Copy out the data below verbatim.

→ Collected data entries:
++++++++++++++++++++

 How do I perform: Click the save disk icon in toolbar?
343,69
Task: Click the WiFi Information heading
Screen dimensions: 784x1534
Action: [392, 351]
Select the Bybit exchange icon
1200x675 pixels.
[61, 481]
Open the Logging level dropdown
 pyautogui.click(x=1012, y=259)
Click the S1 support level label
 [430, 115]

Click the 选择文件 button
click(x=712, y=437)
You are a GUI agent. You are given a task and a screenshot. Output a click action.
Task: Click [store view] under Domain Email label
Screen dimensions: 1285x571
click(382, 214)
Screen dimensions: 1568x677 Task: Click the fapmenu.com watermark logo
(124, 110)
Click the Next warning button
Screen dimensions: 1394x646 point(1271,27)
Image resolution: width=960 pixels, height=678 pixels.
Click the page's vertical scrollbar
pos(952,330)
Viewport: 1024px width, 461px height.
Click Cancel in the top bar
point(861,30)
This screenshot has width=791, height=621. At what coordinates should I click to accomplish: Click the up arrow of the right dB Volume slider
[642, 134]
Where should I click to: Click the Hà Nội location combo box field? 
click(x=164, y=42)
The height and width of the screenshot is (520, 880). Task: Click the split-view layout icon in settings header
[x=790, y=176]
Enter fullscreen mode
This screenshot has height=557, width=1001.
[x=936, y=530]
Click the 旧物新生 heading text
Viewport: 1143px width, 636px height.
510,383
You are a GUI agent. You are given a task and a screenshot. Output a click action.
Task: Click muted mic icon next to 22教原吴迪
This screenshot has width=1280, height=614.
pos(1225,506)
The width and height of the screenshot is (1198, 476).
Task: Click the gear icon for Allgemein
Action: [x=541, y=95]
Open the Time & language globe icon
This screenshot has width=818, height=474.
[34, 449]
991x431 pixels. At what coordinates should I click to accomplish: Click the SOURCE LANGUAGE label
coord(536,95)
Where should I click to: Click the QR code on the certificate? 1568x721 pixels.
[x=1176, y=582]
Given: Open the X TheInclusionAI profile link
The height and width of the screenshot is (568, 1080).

++++++++++++++++++++

→ ANSWER TO THE EXERCISE:
 How do I perform: Click the save disk icon in toolbar?
343,69
Task: Click the WiFi Information heading
Screen dimensions: 784x1534
Action: [392, 351]
Select the Bybit exchange icon
1200x675 pixels.
[61, 481]
Open the Logging level dropdown
 pyautogui.click(x=1012, y=259)
Click the S1 support level label
 [430, 115]

Click the 选择文件 button
click(x=712, y=437)
You are a GUI agent. You are given a task and a screenshot. Output a click action.
Task: Click [store view] under Domain Email label
Screen dimensions: 1285x571
click(382, 214)
Screen dimensions: 1568x677 Task: Click the fapmenu.com watermark logo
(124, 110)
Click the Next warning button
Screen dimensions: 1394x646 point(1271,27)
Image resolution: width=960 pixels, height=678 pixels.
Click the page's vertical scrollbar
pos(952,330)
Viewport: 1024px width, 461px height.
Click Cancel in the top bar
point(861,30)
This screenshot has width=791, height=621. At what coordinates should I click to accomplish: Click the up arrow of the right dB Volume slider
[642, 134]
Where should I click to: Click the Hà Nội location combo box field? 
click(x=164, y=42)
The height and width of the screenshot is (520, 880). Task: Click the split-view layout icon in settings header
[x=790, y=176]
Enter fullscreen mode
This screenshot has height=557, width=1001.
[x=936, y=530]
Click the 旧物新生 heading text
Viewport: 1143px width, 636px height.
510,383
You are a GUI agent. You are given a task and a screenshot. Output a click action.
Task: Click muted mic icon next to 22教原吴迪
This screenshot has width=1280, height=614.
pos(1225,506)
The width and height of the screenshot is (1198, 476).
Task: Click the gear icon for Allgemein
Action: [x=541, y=95]
Open the Time & language globe icon
This screenshot has width=818, height=474.
[34, 449]
991x431 pixels. At what coordinates should I click to accomplish: Click the SOURCE LANGUAGE label
coord(536,95)
Where should I click to: Click the QR code on the certificate? 1568x721 pixels.
[x=1176, y=582]
Given: Open the X TheInclusionAI profile link
The height and width of the screenshot is (568, 1080).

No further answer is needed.